• What you need to do:
Report each line below that carries the word "value".

'''

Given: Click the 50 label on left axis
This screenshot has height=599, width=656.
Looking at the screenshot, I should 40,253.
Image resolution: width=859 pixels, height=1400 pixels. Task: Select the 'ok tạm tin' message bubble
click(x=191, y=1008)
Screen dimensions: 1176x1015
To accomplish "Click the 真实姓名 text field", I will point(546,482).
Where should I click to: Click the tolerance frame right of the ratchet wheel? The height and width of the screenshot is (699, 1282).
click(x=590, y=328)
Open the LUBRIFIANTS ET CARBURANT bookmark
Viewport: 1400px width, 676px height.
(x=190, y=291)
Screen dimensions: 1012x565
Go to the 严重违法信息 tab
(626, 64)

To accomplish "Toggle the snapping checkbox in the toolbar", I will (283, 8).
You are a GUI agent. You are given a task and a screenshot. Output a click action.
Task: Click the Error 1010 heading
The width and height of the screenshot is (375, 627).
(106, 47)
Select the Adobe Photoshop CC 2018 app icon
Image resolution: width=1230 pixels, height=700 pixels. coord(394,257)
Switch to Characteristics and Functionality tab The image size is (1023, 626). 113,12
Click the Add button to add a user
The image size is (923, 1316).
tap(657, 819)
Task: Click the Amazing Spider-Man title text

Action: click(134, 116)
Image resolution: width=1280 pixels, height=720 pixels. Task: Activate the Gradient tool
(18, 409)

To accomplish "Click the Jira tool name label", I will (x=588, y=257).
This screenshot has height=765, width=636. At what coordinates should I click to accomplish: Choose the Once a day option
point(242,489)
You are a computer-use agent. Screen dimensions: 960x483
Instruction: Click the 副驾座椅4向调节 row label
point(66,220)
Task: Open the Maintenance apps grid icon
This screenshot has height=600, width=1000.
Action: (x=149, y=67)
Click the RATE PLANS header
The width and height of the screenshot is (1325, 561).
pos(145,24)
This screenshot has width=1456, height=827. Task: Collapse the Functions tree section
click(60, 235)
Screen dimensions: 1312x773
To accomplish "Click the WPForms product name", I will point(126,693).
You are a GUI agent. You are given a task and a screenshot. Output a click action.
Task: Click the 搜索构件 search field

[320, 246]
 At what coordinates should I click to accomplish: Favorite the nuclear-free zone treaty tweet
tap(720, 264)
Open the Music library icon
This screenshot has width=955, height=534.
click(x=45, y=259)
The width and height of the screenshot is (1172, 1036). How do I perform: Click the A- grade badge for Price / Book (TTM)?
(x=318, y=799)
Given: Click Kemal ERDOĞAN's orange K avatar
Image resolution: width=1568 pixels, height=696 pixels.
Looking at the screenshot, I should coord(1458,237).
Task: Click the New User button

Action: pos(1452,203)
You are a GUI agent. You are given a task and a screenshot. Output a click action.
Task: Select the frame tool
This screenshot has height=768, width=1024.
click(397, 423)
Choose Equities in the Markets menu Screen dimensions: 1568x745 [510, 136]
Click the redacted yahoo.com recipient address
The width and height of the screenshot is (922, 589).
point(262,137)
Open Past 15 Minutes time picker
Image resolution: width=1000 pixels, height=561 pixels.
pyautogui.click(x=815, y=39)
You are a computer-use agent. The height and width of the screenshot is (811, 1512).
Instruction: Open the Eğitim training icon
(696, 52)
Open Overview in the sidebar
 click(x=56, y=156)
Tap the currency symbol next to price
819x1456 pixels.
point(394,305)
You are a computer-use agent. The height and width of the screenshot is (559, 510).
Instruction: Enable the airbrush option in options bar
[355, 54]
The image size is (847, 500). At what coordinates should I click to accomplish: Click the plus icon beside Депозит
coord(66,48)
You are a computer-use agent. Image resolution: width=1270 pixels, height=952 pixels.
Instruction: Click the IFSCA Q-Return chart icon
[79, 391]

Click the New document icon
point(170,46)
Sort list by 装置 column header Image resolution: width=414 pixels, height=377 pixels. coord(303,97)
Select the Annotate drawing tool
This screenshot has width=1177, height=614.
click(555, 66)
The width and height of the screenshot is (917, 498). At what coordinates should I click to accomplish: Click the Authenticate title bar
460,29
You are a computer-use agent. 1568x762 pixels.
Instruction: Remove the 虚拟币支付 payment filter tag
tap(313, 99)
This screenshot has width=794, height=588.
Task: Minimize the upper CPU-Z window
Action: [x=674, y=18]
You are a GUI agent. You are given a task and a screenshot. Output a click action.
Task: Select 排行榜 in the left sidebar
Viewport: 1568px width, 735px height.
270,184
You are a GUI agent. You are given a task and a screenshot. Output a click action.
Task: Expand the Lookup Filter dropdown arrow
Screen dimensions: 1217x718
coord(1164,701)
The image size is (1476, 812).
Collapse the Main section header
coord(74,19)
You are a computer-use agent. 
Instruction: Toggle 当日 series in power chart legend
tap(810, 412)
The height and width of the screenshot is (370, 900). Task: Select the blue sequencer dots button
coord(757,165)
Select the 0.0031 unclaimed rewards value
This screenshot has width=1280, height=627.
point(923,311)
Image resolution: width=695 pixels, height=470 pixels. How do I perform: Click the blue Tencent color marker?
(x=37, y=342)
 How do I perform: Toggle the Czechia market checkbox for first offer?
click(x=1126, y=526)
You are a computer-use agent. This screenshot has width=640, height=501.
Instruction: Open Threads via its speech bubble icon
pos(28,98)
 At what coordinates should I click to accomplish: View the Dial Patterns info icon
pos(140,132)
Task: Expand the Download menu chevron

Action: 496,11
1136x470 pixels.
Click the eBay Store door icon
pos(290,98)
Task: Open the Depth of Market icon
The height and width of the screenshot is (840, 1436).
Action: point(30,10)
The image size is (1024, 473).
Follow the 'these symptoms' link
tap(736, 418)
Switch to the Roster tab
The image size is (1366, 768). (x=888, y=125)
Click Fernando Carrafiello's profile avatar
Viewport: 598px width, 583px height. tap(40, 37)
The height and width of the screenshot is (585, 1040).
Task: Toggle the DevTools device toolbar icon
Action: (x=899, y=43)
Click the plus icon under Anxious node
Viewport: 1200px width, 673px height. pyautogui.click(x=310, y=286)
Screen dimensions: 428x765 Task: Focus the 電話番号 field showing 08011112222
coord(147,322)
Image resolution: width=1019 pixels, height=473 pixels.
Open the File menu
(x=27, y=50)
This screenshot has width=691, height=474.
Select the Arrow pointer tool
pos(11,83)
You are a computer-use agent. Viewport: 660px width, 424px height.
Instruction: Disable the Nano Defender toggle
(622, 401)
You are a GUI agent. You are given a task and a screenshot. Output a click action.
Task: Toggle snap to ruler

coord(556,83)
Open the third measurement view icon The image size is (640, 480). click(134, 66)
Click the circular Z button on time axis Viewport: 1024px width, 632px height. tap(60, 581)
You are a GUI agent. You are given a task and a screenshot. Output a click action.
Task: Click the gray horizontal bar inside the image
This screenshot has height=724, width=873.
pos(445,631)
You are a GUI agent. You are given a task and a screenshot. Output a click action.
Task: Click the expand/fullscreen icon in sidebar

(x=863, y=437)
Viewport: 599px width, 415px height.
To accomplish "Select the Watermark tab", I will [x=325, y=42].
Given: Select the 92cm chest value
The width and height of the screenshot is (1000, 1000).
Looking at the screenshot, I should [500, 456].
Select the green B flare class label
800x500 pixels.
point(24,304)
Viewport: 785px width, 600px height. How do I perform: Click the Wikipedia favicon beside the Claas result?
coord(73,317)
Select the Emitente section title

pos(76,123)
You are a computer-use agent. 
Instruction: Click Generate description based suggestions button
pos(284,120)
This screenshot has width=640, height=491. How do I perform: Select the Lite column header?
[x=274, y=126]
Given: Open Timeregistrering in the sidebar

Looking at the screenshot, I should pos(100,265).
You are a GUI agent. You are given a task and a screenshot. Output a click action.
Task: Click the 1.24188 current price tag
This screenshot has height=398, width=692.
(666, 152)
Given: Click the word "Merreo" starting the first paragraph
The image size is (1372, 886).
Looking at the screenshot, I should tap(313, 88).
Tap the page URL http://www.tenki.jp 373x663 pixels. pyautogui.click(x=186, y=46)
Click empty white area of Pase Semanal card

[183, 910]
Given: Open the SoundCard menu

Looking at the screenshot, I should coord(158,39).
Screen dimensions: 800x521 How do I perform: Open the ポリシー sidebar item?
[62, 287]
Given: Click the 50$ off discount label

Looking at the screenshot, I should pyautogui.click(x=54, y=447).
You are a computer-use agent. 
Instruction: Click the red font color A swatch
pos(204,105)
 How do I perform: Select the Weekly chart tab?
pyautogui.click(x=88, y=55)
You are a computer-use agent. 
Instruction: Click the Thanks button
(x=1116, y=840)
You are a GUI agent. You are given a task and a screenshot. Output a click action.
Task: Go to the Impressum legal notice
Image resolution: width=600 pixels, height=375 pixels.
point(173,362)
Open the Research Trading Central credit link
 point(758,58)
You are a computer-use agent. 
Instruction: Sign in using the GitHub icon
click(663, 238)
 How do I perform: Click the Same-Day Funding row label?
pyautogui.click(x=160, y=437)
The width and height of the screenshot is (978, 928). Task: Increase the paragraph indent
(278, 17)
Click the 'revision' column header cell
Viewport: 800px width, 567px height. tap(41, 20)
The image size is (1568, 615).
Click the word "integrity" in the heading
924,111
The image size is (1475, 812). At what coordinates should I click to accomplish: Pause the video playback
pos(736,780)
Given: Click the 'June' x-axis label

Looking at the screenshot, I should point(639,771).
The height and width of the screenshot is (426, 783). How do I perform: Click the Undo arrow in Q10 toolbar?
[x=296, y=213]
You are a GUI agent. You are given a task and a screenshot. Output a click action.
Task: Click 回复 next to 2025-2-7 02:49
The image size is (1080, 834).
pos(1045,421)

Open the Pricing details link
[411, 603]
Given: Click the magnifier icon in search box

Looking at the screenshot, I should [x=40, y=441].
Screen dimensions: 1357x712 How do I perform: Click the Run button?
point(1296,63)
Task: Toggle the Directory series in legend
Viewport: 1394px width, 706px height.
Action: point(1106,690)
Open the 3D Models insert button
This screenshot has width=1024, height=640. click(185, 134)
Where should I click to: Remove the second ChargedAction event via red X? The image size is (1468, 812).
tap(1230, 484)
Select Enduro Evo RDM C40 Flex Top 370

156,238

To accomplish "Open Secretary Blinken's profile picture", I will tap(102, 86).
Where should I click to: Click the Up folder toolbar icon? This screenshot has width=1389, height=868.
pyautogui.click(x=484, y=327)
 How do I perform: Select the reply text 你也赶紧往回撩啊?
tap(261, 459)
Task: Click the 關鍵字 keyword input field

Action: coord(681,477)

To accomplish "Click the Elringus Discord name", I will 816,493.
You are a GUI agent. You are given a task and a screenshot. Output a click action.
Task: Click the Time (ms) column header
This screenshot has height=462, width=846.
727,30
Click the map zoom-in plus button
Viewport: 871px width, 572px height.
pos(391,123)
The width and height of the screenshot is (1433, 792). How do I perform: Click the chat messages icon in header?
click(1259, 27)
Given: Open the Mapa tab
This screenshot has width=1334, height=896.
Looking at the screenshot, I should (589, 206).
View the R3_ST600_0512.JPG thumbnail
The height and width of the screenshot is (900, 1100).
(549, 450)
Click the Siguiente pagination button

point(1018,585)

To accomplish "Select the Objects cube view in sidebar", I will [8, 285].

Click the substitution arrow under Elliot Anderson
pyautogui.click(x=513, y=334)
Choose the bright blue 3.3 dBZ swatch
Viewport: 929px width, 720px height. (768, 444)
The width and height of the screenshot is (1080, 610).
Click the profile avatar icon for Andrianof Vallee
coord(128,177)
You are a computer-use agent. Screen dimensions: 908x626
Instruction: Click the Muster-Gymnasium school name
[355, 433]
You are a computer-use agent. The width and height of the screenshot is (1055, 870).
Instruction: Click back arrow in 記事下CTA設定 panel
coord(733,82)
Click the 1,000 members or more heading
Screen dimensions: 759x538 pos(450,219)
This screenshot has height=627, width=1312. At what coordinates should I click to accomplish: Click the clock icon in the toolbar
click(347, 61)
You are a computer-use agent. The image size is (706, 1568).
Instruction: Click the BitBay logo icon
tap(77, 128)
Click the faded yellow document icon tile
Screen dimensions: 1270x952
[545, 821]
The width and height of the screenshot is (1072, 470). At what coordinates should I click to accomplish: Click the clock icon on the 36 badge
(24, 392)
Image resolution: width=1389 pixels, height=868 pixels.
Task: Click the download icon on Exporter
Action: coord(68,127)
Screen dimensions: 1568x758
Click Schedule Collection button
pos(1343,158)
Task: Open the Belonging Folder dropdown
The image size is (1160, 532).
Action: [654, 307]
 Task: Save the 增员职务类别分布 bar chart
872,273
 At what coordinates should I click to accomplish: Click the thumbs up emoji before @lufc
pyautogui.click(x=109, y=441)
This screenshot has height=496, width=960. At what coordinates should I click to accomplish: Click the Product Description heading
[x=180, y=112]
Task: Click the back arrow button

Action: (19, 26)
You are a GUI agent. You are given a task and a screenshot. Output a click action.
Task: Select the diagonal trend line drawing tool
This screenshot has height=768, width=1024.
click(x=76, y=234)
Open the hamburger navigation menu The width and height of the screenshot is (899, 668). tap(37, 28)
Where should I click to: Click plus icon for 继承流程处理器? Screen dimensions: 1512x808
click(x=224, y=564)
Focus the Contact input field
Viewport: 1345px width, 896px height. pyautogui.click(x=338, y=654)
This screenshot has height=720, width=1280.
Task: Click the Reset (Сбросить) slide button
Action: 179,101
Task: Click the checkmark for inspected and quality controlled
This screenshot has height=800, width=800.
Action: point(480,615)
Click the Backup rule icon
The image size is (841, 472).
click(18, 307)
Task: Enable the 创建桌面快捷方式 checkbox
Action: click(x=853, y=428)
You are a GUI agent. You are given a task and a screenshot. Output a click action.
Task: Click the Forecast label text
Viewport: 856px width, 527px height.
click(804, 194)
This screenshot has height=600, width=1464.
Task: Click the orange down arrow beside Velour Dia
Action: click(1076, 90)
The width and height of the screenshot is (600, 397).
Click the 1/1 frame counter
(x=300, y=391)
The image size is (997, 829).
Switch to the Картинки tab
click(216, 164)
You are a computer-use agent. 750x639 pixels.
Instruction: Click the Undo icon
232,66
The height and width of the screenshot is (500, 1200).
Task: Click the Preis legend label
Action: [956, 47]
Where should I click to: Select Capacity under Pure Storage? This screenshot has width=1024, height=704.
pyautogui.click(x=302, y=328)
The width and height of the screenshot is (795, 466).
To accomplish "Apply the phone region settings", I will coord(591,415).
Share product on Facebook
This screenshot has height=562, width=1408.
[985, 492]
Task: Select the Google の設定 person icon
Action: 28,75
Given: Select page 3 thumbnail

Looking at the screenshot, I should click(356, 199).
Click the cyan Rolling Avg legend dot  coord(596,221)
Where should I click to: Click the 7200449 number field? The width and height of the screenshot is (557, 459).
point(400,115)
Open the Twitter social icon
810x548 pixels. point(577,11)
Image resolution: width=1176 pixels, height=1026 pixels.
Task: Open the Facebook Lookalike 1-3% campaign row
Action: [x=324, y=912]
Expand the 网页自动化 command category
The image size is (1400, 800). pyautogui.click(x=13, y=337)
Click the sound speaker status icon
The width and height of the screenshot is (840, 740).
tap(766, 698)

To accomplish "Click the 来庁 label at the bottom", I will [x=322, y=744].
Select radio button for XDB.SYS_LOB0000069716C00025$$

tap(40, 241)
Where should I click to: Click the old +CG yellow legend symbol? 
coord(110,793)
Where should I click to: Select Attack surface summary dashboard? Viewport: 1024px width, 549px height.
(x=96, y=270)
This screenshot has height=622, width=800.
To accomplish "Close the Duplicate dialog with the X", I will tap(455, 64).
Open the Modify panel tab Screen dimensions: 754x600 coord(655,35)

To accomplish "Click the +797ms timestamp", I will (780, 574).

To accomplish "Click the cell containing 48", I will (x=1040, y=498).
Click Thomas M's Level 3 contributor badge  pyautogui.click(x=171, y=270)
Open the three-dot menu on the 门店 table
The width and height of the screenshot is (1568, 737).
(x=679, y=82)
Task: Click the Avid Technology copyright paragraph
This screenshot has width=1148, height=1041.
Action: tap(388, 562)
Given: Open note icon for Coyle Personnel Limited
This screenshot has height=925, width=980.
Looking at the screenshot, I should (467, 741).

'''

• Solution:
Select the 0.0031 unclaimed rewards value
Given: Select the 92cm chest value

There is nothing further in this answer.